======== DATASET ENTRIES ========

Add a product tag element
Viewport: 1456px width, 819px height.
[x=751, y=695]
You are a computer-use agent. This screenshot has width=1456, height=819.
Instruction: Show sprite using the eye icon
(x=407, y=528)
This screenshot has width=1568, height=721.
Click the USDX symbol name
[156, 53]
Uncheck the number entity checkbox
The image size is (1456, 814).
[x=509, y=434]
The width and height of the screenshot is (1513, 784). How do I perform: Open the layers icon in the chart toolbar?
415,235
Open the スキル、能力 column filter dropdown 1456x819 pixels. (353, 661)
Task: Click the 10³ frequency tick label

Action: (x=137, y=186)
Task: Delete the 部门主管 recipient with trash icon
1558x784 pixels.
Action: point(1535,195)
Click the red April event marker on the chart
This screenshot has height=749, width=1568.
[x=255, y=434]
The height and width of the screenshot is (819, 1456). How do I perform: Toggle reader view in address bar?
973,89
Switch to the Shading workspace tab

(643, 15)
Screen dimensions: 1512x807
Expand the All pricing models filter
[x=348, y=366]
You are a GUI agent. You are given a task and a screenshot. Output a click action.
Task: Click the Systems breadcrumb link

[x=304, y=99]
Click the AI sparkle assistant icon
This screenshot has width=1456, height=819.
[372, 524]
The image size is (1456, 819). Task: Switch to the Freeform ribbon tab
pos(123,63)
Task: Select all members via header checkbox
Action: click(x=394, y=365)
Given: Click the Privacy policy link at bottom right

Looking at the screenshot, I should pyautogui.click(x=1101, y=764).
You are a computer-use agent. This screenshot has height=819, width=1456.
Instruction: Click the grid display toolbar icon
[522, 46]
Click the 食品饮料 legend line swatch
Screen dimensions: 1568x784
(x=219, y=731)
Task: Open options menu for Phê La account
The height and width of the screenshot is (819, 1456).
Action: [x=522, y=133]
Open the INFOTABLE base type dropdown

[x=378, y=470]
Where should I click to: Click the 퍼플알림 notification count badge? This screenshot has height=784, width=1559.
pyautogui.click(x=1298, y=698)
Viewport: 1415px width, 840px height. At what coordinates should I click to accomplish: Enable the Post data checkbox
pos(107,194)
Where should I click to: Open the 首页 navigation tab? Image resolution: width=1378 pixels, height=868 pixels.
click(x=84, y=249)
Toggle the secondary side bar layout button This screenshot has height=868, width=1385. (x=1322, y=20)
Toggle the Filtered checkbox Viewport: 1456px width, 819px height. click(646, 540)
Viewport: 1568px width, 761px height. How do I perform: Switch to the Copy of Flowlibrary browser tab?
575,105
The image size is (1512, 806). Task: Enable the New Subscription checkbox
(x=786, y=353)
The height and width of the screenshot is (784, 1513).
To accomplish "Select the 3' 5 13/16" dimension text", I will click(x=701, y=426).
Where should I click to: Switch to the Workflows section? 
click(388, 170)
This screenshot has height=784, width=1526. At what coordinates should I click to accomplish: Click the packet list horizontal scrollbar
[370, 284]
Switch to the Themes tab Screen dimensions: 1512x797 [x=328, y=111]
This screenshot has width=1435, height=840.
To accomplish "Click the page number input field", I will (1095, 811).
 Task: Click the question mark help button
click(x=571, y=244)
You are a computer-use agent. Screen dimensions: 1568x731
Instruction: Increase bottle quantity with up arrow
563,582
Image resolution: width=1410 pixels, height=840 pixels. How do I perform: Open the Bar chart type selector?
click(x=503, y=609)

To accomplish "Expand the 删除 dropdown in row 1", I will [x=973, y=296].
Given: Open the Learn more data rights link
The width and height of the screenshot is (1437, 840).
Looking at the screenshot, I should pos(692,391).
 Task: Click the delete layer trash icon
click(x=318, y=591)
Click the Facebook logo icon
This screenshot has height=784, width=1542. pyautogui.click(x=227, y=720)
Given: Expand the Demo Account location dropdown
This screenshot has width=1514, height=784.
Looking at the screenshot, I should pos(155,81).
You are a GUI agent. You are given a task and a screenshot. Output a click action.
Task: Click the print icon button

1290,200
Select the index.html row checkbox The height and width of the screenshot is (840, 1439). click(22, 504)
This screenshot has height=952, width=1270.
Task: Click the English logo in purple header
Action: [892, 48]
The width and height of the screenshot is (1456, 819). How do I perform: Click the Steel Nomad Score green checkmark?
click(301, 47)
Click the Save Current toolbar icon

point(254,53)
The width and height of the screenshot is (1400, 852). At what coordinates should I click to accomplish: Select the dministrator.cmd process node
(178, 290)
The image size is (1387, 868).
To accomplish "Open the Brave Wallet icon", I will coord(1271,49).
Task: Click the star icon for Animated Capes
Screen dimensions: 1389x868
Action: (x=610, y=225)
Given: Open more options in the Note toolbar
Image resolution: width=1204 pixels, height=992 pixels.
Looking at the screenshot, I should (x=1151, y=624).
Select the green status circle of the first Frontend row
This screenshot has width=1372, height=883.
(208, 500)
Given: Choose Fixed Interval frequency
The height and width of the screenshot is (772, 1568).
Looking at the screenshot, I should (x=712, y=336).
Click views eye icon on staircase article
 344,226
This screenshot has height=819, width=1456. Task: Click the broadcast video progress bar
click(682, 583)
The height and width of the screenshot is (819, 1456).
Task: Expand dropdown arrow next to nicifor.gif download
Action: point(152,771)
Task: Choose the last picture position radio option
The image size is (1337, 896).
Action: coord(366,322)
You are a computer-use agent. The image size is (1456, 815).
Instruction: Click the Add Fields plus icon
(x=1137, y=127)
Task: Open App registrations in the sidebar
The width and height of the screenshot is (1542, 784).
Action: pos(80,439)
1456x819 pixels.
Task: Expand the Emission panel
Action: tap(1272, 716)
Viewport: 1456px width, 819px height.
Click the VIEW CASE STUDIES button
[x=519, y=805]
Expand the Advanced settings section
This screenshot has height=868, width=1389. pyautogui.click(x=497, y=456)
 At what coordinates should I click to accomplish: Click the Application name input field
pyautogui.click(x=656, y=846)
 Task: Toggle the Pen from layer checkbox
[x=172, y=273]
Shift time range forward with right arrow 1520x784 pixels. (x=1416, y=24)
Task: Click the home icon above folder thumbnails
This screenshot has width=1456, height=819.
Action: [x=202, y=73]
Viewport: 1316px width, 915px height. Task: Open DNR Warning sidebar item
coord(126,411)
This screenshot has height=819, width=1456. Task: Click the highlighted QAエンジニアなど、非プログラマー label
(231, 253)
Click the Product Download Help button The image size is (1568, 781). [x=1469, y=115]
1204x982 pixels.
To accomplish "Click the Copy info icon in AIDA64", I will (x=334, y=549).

========

EXERCISE REQUIREMENTS
Without changing a word, print all of the entries above.

RESULT FOR THIS EXERCISE
Add a product tag element
Viewport: 1456px width, 819px height.
[x=751, y=695]
You are a computer-use agent. This screenshot has width=1456, height=819.
Instruction: Show sprite using the eye icon
(x=407, y=528)
This screenshot has width=1568, height=721.
Click the USDX symbol name
[156, 53]
Uncheck the number entity checkbox
The image size is (1456, 814).
[x=509, y=434]
The width and height of the screenshot is (1513, 784). How do I perform: Open the layers icon in the chart toolbar?
415,235
Open the スキル、能力 column filter dropdown 1456x819 pixels. (353, 661)
Task: Click the 10³ frequency tick label

Action: (x=137, y=186)
Task: Delete the 部门主管 recipient with trash icon
1558x784 pixels.
Action: point(1535,195)
Click the red April event marker on the chart
This screenshot has height=749, width=1568.
[x=255, y=434]
The height and width of the screenshot is (819, 1456). How do I perform: Toggle reader view in address bar?
973,89
Switch to the Shading workspace tab

(643, 15)
Screen dimensions: 1512x807
Expand the All pricing models filter
[x=348, y=366]
You are a GUI agent. You are given a task and a screenshot. Output a click action.
Task: Click the Systems breadcrumb link

[x=304, y=99]
Click the AI sparkle assistant icon
This screenshot has width=1456, height=819.
[372, 524]
The image size is (1456, 819). Task: Switch to the Freeform ribbon tab
pos(123,63)
Task: Select all members via header checkbox
Action: click(x=394, y=365)
Given: Click the Privacy policy link at bottom right

Looking at the screenshot, I should pyautogui.click(x=1101, y=764).
You are a computer-use agent. This screenshot has height=819, width=1456.
Instruction: Click the grid display toolbar icon
[522, 46]
Click the 食品饮料 legend line swatch
Screen dimensions: 1568x784
(x=219, y=731)
Task: Open options menu for Phê La account
The height and width of the screenshot is (819, 1456).
Action: [x=522, y=133]
Open the INFOTABLE base type dropdown

[x=378, y=470]
Where should I click to: Click the 퍼플알림 notification count badge? This screenshot has height=784, width=1559.
pyautogui.click(x=1298, y=698)
Viewport: 1415px width, 840px height. At what coordinates should I click to accomplish: Enable the Post data checkbox
pos(107,194)
Where should I click to: Open the 首页 navigation tab? Image resolution: width=1378 pixels, height=868 pixels.
click(x=84, y=249)
Toggle the secondary side bar layout button This screenshot has height=868, width=1385. (x=1322, y=20)
Toggle the Filtered checkbox Viewport: 1456px width, 819px height. click(646, 540)
Viewport: 1568px width, 761px height. How do I perform: Switch to the Copy of Flowlibrary browser tab?
575,105
The image size is (1512, 806). Task: Enable the New Subscription checkbox
(x=786, y=353)
The height and width of the screenshot is (784, 1513).
To accomplish "Select the 3' 5 13/16" dimension text", I will click(x=701, y=426).
Where should I click to: Switch to the Workflows section? 
click(388, 170)
This screenshot has height=784, width=1526. At what coordinates should I click to accomplish: Click the packet list horizontal scrollbar
[370, 284]
Switch to the Themes tab Screen dimensions: 1512x797 [x=328, y=111]
This screenshot has width=1435, height=840.
To accomplish "Click the page number input field", I will (1095, 811).
 Task: Click the question mark help button
click(x=571, y=244)
You are a computer-use agent. Screen dimensions: 1568x731
Instruction: Increase bottle quantity with up arrow
563,582
Image resolution: width=1410 pixels, height=840 pixels. How do I perform: Open the Bar chart type selector?
click(x=503, y=609)

To accomplish "Expand the 删除 dropdown in row 1", I will [x=973, y=296].
Given: Open the Learn more data rights link
The width and height of the screenshot is (1437, 840).
Looking at the screenshot, I should pos(692,391).
 Task: Click the delete layer trash icon
click(x=318, y=591)
Click the Facebook logo icon
This screenshot has height=784, width=1542. pyautogui.click(x=227, y=720)
Given: Expand the Demo Account location dropdown
This screenshot has width=1514, height=784.
Looking at the screenshot, I should pos(155,81).
You are a GUI agent. You are given a task and a screenshot. Output a click action.
Task: Click the print icon button

1290,200
Select the index.html row checkbox The height and width of the screenshot is (840, 1439). click(22, 504)
This screenshot has height=952, width=1270.
Task: Click the English logo in purple header
Action: [892, 48]
The width and height of the screenshot is (1456, 819). How do I perform: Click the Steel Nomad Score green checkmark?
click(301, 47)
Click the Save Current toolbar icon

point(254,53)
The width and height of the screenshot is (1400, 852). At what coordinates should I click to accomplish: Select the dministrator.cmd process node
(178, 290)
The image size is (1387, 868).
To accomplish "Open the Brave Wallet icon", I will coord(1271,49).
Task: Click the star icon for Animated Capes
Screen dimensions: 1389x868
Action: (x=610, y=225)
Given: Open more options in the Note toolbar
Image resolution: width=1204 pixels, height=992 pixels.
Looking at the screenshot, I should (x=1151, y=624).
Select the green status circle of the first Frontend row
This screenshot has width=1372, height=883.
(208, 500)
Given: Choose Fixed Interval frequency
The height and width of the screenshot is (772, 1568).
Looking at the screenshot, I should (x=712, y=336).
Click views eye icon on staircase article
 344,226
This screenshot has height=819, width=1456. Task: Click the broadcast video progress bar
click(682, 583)
The height and width of the screenshot is (819, 1456).
Task: Expand dropdown arrow next to nicifor.gif download
Action: point(152,771)
Task: Choose the last picture position radio option
The image size is (1337, 896).
Action: coord(366,322)
You are a computer-use agent. The image size is (1456, 815).
Instruction: Click the Add Fields plus icon
(x=1137, y=127)
Task: Open App registrations in the sidebar
The width and height of the screenshot is (1542, 784).
Action: pos(80,439)
1456x819 pixels.
Task: Expand the Emission panel
Action: tap(1272, 716)
Viewport: 1456px width, 819px height.
Click the VIEW CASE STUDIES button
[x=519, y=805]
Expand the Advanced settings section
This screenshot has height=868, width=1389. pyautogui.click(x=497, y=456)
 At what coordinates should I click to accomplish: Click the Application name input field
pyautogui.click(x=656, y=846)
 Task: Toggle the Pen from layer checkbox
[x=172, y=273]
Shift time range forward with right arrow 1520x784 pixels. (x=1416, y=24)
Task: Click the home icon above folder thumbnails
This screenshot has width=1456, height=819.
Action: [x=202, y=73]
Viewport: 1316px width, 915px height. Task: Open DNR Warning sidebar item
coord(126,411)
This screenshot has height=819, width=1456. Task: Click the highlighted QAエンジニアなど、非プログラマー label
(231, 253)
Click the Product Download Help button The image size is (1568, 781). [x=1469, y=115]
1204x982 pixels.
To accomplish "Click the Copy info icon in AIDA64", I will (x=334, y=549).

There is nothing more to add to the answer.